**Work to be completed:** Every entry here should be copied exactly.

**Excerpted data:**
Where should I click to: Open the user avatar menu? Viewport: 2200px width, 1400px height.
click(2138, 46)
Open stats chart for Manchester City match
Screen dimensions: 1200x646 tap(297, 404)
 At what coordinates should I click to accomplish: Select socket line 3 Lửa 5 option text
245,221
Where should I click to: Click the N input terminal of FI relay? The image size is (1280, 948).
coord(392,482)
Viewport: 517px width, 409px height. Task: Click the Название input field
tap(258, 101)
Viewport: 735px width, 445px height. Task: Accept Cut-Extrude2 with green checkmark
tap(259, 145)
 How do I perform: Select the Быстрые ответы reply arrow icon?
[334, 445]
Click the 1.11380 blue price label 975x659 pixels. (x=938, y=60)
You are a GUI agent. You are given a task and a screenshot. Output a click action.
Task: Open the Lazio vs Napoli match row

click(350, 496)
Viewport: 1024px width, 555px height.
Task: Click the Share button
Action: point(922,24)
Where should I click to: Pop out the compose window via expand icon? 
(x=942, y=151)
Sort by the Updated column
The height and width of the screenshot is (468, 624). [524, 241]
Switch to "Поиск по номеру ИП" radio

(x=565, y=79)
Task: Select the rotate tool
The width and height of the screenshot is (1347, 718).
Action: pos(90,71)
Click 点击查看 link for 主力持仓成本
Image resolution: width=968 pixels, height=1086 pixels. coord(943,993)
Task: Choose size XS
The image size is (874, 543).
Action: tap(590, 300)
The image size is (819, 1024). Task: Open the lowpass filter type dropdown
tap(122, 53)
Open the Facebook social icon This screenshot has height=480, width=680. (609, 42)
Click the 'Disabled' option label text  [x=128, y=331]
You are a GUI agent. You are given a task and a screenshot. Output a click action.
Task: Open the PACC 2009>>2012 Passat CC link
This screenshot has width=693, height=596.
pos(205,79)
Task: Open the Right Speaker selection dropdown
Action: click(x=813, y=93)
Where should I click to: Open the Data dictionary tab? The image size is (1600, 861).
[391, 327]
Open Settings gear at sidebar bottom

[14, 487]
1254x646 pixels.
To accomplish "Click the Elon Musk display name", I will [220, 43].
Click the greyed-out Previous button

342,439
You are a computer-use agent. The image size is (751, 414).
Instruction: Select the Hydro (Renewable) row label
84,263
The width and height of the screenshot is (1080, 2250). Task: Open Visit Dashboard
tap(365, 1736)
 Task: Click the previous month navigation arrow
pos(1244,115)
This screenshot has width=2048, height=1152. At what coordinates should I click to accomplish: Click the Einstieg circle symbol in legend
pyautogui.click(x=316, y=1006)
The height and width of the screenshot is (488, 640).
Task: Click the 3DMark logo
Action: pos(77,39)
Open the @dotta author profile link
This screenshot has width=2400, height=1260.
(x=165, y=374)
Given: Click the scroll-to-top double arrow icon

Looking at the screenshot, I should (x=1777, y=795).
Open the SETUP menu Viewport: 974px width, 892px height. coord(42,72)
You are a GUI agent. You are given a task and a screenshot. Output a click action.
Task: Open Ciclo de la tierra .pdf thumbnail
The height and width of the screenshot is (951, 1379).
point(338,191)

**Output for this exercise:**
Where should I click to: Open the user avatar menu? Viewport: 2200px width, 1400px height.
click(2138, 46)
Open stats chart for Manchester City match
Screen dimensions: 1200x646 tap(297, 404)
 At what coordinates should I click to accomplish: Select socket line 3 Lửa 5 option text
245,221
Where should I click to: Click the N input terminal of FI relay? The image size is (1280, 948).
coord(392,482)
Viewport: 517px width, 409px height. Task: Click the Название input field
tap(258, 101)
Viewport: 735px width, 445px height. Task: Accept Cut-Extrude2 with green checkmark
tap(259, 145)
 How do I perform: Select the Быстрые ответы reply arrow icon?
[334, 445]
Click the 1.11380 blue price label 975x659 pixels. (x=938, y=60)
You are a GUI agent. You are given a task and a screenshot. Output a click action.
Task: Open the Lazio vs Napoli match row

click(350, 496)
Viewport: 1024px width, 555px height.
Task: Click the Share button
Action: point(922,24)
Where should I click to: Pop out the compose window via expand icon? 
(x=942, y=151)
Sort by the Updated column
The height and width of the screenshot is (468, 624). [524, 241]
Switch to "Поиск по номеру ИП" radio

(x=565, y=79)
Task: Select the rotate tool
The width and height of the screenshot is (1347, 718).
Action: pos(90,71)
Click 点击查看 link for 主力持仓成本
Image resolution: width=968 pixels, height=1086 pixels. coord(943,993)
Task: Choose size XS
The image size is (874, 543).
Action: tap(590, 300)
The image size is (819, 1024). Task: Open the lowpass filter type dropdown
tap(122, 53)
Open the Facebook social icon This screenshot has height=480, width=680. (609, 42)
Click the 'Disabled' option label text  [x=128, y=331]
You are a GUI agent. You are given a task and a screenshot. Output a click action.
Task: Open the PACC 2009>>2012 Passat CC link
This screenshot has width=693, height=596.
pos(205,79)
Task: Open the Right Speaker selection dropdown
Action: click(x=813, y=93)
Where should I click to: Open the Data dictionary tab? The image size is (1600, 861).
[391, 327]
Open Settings gear at sidebar bottom

[14, 487]
1254x646 pixels.
To accomplish "Click the Elon Musk display name", I will [220, 43].
Click the greyed-out Previous button

342,439
You are a computer-use agent. The image size is (751, 414).
Instruction: Select the Hydro (Renewable) row label
84,263
The width and height of the screenshot is (1080, 2250). Task: Open Visit Dashboard
tap(365, 1736)
 Task: Click the previous month navigation arrow
pos(1244,115)
This screenshot has width=2048, height=1152. At what coordinates should I click to accomplish: Click the Einstieg circle symbol in legend
pyautogui.click(x=316, y=1006)
The height and width of the screenshot is (488, 640).
Task: Click the 3DMark logo
Action: pos(77,39)
Open the @dotta author profile link
This screenshot has width=2400, height=1260.
(x=165, y=374)
Given: Click the scroll-to-top double arrow icon

Looking at the screenshot, I should (x=1777, y=795).
Open the SETUP menu Viewport: 974px width, 892px height. coord(42,72)
You are a GUI agent. You are given a task and a screenshot. Output a click action.
Task: Open Ciclo de la tierra .pdf thumbnail
The height and width of the screenshot is (951, 1379).
point(338,191)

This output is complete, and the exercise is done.